Ta strona została uwierzytelniona.
—   110   —

W tej chwili wrócił kapitan od okiennicy. Szczęściem usiadł zaraz napowrót.
Old Death nie uważał za stosowne podsłuchiwać ich w dalszym ciągu i szepnął do mnie:
— Pouczę was zatem, jak ująć tego hultaja. Poczołgacie się ku niemu i znajdziecie się za nim. Gdy krzyknę półgłosem, obejmiecie go za szyję, ale odpowiednio. Rozumiecie? Oba kciuki przyjdą na szyję tak, żeby się końcami stykały, a pozostałych ośm palców wciśniecie w gardło po cztery z każdej strony, tak mocno, jak tylko zdołacie.
— To się zadusi!
— Głupstwo! To nie idzie tak prędko. Łajdaki, opryszki i tym podobna hołota należą do drapieżników z bardzo twardem życiem. Gdy go już będziecie trzymali, przyciśnijcie go do ziemi, wtedy będziecie mogli użyć więcej siły, tylko nie fałszywie.
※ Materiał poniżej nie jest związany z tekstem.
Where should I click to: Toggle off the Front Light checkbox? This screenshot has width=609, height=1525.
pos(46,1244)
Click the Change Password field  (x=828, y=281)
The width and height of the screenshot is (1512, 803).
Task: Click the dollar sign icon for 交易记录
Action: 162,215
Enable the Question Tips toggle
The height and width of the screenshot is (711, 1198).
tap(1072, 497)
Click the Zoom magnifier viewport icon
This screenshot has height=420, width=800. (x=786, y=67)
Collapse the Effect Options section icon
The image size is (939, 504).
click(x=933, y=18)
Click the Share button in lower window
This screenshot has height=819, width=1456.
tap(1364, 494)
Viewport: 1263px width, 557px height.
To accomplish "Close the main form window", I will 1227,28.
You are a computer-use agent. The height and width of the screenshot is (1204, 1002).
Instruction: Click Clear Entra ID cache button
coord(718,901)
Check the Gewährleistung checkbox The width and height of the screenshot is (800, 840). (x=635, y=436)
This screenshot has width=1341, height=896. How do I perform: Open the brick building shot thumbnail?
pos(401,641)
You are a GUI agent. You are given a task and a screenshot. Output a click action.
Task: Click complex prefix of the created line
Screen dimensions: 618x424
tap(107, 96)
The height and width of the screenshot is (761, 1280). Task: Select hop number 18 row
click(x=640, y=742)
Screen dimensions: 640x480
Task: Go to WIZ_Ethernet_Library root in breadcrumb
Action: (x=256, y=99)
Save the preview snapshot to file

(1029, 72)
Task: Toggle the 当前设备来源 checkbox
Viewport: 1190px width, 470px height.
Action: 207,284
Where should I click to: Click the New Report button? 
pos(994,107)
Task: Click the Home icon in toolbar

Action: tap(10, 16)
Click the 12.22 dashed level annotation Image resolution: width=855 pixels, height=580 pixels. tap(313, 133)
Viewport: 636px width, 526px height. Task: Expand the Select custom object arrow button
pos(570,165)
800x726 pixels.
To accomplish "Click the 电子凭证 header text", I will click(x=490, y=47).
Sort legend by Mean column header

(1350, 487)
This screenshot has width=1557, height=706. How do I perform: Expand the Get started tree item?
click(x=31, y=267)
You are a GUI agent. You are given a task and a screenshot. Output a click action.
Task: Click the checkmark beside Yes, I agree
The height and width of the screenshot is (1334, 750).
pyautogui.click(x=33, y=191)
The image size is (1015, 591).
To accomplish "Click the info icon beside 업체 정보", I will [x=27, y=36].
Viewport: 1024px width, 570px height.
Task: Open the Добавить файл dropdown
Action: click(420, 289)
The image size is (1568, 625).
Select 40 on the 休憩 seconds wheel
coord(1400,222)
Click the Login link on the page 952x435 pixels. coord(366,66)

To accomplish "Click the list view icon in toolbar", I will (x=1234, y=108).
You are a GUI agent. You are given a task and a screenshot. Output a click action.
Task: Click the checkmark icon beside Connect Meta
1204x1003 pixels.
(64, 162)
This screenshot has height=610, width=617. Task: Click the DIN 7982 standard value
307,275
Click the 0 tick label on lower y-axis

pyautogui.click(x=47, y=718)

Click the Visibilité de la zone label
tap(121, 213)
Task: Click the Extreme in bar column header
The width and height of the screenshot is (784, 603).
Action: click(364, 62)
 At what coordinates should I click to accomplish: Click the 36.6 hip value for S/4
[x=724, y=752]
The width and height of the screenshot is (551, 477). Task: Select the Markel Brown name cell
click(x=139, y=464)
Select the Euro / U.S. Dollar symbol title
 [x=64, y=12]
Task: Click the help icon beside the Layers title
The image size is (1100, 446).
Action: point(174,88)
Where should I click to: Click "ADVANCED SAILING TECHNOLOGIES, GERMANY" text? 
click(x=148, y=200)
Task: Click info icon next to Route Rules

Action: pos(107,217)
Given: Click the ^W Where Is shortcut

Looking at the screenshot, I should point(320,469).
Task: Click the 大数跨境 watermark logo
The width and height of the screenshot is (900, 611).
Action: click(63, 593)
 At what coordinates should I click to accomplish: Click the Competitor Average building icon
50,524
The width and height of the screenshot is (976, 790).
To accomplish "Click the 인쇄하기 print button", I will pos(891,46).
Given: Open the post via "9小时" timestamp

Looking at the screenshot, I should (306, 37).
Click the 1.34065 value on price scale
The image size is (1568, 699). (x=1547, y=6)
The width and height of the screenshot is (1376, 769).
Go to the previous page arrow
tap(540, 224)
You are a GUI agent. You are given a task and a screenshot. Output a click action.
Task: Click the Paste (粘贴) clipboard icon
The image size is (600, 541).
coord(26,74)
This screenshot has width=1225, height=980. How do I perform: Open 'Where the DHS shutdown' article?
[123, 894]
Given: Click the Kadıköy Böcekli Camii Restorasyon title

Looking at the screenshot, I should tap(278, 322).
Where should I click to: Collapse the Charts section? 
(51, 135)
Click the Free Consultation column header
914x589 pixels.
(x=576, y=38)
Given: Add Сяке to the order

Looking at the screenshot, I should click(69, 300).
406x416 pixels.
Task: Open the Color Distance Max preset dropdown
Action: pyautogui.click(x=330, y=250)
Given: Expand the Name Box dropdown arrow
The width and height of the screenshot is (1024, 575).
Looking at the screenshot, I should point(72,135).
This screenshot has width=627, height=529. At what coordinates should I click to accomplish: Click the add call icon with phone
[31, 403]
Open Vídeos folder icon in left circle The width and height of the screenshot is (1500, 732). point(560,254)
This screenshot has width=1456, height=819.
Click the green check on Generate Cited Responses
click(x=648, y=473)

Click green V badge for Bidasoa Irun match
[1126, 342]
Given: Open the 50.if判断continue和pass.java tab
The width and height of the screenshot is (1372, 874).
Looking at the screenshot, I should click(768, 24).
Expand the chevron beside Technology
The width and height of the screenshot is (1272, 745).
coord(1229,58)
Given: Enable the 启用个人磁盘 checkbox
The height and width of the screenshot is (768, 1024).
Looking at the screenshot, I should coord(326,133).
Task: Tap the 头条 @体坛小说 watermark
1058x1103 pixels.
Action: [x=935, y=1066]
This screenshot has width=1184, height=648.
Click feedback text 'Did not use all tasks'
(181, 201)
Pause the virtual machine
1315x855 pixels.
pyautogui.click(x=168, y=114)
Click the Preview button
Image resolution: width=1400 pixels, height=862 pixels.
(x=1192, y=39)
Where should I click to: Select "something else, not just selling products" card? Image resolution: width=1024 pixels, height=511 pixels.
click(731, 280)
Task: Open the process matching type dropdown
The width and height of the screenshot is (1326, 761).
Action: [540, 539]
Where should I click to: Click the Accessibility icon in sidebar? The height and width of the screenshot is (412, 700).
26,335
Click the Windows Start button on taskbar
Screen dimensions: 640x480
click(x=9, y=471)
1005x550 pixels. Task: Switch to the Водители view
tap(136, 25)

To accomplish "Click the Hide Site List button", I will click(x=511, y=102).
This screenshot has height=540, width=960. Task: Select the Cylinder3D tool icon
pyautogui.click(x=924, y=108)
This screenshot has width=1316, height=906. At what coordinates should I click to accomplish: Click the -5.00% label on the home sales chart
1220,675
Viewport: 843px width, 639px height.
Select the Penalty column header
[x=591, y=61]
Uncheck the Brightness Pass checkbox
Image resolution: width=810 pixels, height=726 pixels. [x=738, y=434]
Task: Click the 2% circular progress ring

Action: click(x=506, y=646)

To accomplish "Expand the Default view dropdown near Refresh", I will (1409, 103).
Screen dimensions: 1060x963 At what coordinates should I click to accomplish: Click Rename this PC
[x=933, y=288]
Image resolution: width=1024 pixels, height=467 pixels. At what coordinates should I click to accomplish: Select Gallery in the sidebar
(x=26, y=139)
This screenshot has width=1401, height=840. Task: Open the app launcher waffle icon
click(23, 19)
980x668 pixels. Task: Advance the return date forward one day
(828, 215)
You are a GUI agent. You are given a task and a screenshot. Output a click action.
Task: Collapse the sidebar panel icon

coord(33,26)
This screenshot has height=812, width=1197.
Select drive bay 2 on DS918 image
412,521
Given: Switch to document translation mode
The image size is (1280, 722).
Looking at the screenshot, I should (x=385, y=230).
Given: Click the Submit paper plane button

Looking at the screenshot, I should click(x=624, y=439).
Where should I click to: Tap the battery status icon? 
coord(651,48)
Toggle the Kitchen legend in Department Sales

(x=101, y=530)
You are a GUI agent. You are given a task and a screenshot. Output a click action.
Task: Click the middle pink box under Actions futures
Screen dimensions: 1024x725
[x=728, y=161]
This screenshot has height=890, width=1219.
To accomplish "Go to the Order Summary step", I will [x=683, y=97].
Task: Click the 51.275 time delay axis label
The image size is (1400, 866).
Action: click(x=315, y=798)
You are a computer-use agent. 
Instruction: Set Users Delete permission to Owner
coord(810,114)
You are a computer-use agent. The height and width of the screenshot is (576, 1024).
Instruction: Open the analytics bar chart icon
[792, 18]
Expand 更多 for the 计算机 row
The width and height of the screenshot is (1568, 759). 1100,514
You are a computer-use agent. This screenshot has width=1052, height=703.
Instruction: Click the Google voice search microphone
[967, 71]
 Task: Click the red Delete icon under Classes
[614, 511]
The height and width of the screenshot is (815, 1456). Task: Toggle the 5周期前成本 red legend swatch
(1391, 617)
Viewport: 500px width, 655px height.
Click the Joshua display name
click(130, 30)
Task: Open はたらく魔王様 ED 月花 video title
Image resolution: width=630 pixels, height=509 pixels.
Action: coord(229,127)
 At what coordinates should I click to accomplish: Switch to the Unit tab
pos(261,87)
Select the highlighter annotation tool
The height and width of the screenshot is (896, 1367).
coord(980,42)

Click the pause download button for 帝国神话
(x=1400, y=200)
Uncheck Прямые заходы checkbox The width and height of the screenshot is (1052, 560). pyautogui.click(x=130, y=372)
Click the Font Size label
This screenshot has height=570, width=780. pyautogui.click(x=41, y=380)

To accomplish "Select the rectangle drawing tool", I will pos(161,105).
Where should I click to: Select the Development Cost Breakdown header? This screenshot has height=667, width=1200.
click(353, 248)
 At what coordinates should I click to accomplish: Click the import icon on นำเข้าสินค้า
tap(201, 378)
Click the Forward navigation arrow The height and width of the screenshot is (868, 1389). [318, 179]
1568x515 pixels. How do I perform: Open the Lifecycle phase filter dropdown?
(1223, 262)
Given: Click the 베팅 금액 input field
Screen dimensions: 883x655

Jak powiedziałem, staniecie za nim, lecz nie wolno wam ciągnąć go ku sobie, musicie go przycisnąć na lewo tak, żeby najpierw położył się na boku, potem na brzuchu, a wy żebyście. na nim usiedli. Tak go pokonacie najpewniej. Ponieważ nie przywykliście do takich sztuczek, więc może mu się udać krzyknąć. Będzie to jednak zaledwie krótkie rozpaczliwe „aj“. Potem umilknie, a wy przytrzymacie go, dopóki ja nie wrócę. Czy dokażecie tego?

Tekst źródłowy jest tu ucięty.